Source information =>
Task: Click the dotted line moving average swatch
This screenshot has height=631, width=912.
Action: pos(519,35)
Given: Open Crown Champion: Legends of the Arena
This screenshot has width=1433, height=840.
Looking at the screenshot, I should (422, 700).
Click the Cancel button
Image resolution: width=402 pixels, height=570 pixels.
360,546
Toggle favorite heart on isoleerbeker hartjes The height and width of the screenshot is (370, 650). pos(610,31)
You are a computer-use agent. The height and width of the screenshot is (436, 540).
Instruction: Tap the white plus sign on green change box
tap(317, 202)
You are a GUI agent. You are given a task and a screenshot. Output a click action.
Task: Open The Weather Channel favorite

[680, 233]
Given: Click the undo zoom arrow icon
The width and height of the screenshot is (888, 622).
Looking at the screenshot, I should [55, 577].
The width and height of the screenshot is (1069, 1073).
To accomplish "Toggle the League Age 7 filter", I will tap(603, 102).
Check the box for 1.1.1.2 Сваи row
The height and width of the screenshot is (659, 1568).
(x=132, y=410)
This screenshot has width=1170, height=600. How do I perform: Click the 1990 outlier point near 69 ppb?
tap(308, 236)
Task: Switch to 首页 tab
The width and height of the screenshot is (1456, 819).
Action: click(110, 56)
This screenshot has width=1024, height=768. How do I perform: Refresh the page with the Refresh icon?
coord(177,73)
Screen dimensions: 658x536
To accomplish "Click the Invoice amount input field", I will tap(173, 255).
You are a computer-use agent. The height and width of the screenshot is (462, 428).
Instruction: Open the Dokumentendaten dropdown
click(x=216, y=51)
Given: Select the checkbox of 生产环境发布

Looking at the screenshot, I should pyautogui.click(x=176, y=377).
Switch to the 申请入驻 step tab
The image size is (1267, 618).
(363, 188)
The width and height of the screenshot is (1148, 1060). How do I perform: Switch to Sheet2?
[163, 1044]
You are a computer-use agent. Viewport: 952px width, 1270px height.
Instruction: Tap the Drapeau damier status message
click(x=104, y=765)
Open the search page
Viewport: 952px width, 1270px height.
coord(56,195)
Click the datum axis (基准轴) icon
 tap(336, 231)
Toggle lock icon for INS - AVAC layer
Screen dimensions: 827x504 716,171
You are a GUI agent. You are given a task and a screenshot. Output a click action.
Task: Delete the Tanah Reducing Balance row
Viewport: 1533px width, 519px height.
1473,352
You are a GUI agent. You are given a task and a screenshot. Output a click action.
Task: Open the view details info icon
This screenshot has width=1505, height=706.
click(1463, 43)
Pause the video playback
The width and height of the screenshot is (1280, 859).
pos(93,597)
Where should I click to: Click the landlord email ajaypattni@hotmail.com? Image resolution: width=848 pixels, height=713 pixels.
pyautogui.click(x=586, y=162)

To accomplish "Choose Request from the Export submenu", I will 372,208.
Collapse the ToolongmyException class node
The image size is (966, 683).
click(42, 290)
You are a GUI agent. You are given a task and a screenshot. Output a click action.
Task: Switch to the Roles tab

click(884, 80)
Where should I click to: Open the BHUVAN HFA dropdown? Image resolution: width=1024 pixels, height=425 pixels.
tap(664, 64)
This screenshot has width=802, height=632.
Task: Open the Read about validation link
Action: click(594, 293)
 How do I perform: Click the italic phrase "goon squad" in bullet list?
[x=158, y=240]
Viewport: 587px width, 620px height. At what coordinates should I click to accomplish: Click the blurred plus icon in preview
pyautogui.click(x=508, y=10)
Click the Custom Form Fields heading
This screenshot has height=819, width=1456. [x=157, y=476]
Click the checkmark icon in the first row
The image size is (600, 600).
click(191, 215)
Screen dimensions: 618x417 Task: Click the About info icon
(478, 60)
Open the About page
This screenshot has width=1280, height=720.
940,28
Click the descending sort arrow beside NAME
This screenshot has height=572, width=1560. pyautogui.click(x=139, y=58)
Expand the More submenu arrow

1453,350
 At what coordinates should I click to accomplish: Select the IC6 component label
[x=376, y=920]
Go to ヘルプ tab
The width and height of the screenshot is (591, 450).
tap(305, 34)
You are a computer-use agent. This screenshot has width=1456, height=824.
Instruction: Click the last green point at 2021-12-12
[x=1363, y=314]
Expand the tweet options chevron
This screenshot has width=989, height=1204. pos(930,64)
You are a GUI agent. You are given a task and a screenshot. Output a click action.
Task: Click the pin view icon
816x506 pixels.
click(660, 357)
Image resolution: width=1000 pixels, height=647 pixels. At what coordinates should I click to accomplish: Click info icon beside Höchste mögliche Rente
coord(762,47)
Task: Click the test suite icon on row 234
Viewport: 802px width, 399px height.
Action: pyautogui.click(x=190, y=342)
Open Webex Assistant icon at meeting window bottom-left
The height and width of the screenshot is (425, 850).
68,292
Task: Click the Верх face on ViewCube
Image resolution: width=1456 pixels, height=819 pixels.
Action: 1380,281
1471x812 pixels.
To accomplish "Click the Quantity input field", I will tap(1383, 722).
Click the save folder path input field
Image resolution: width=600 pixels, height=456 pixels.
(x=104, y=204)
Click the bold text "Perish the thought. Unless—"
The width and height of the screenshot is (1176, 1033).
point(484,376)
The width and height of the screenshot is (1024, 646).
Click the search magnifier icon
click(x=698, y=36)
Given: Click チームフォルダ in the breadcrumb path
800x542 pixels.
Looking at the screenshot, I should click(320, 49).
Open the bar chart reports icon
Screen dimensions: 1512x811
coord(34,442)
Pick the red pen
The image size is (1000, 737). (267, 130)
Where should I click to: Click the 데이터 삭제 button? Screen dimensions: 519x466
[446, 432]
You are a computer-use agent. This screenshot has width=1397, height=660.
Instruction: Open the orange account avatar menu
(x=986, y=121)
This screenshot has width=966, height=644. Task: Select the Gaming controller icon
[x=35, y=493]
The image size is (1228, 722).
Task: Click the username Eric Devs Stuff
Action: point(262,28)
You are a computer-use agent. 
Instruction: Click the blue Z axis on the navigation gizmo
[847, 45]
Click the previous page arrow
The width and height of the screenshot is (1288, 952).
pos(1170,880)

Problem to solve => Print the line containing "This screenshot has width=966, height=644." and every line after it to the end of the records above, exactly as written, and nothing else.

Answer area =>
This screenshot has width=966, height=644. Task: Select the Gaming controller icon
[x=35, y=493]
The image size is (1228, 722).
Task: Click the username Eric Devs Stuff
Action: point(262,28)
You are a computer-use agent. 
Instruction: Click the blue Z axis on the navigation gizmo
[847, 45]
Click the previous page arrow
The width and height of the screenshot is (1288, 952).
pos(1170,880)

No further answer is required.